Repeat the following lines verbatim, starting from the first line of the records and ending with the line containing "(x=141, y=338)", both included.

** begin Listing **

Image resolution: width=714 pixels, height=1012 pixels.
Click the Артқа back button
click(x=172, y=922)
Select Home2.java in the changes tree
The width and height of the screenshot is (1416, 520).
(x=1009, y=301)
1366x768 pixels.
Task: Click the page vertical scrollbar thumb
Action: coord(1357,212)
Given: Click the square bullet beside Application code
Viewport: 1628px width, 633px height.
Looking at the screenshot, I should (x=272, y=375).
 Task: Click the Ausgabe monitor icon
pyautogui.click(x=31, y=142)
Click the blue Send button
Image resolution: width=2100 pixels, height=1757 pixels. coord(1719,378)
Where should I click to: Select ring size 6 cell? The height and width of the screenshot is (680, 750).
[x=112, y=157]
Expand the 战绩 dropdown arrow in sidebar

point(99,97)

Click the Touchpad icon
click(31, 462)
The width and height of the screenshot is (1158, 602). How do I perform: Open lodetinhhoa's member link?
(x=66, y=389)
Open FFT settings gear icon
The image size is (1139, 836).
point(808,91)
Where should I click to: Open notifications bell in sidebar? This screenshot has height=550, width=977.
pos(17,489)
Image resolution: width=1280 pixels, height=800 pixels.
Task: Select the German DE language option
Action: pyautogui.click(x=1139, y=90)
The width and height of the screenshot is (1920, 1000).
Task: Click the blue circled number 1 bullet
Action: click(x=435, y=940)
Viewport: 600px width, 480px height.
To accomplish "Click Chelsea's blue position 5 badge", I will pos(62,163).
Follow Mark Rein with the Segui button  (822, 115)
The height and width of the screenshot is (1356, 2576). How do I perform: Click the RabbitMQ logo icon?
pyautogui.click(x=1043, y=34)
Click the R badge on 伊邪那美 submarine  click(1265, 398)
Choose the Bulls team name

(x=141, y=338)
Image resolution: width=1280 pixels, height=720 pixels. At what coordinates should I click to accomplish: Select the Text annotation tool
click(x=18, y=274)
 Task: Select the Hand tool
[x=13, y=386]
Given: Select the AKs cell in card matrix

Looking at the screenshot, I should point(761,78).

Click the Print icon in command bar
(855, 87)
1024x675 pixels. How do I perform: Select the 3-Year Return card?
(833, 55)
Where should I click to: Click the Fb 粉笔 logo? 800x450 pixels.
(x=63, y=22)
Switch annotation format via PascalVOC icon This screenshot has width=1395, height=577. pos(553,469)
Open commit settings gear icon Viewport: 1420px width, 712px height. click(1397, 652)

** end Listing **

Written solution:
Image resolution: width=714 pixels, height=1012 pixels.
Click the Артқа back button
click(x=172, y=922)
Select Home2.java in the changes tree
The width and height of the screenshot is (1416, 520).
(x=1009, y=301)
1366x768 pixels.
Task: Click the page vertical scrollbar thumb
Action: coord(1357,212)
Given: Click the square bullet beside Application code
Viewport: 1628px width, 633px height.
Looking at the screenshot, I should (x=272, y=375).
 Task: Click the Ausgabe monitor icon
pyautogui.click(x=31, y=142)
Click the blue Send button
Image resolution: width=2100 pixels, height=1757 pixels. coord(1719,378)
Where should I click to: Select ring size 6 cell? The height and width of the screenshot is (680, 750).
[x=112, y=157]
Expand the 战绩 dropdown arrow in sidebar

point(99,97)

Click the Touchpad icon
click(31, 462)
The width and height of the screenshot is (1158, 602). How do I perform: Open lodetinhhoa's member link?
(x=66, y=389)
Open FFT settings gear icon
The image size is (1139, 836).
point(808,91)
Where should I click to: Open notifications bell in sidebar? This screenshot has height=550, width=977.
pos(17,489)
Image resolution: width=1280 pixels, height=800 pixels.
Task: Select the German DE language option
Action: pyautogui.click(x=1139, y=90)
The width and height of the screenshot is (1920, 1000).
Task: Click the blue circled number 1 bullet
Action: click(x=435, y=940)
Viewport: 600px width, 480px height.
To accomplish "Click Chelsea's blue position 5 badge", I will pos(62,163).
Follow Mark Rein with the Segui button  (822, 115)
The height and width of the screenshot is (1356, 2576). How do I perform: Click the RabbitMQ logo icon?
pyautogui.click(x=1043, y=34)
Click the R badge on 伊邪那美 submarine  click(1265, 398)
Choose the Bulls team name

(x=141, y=338)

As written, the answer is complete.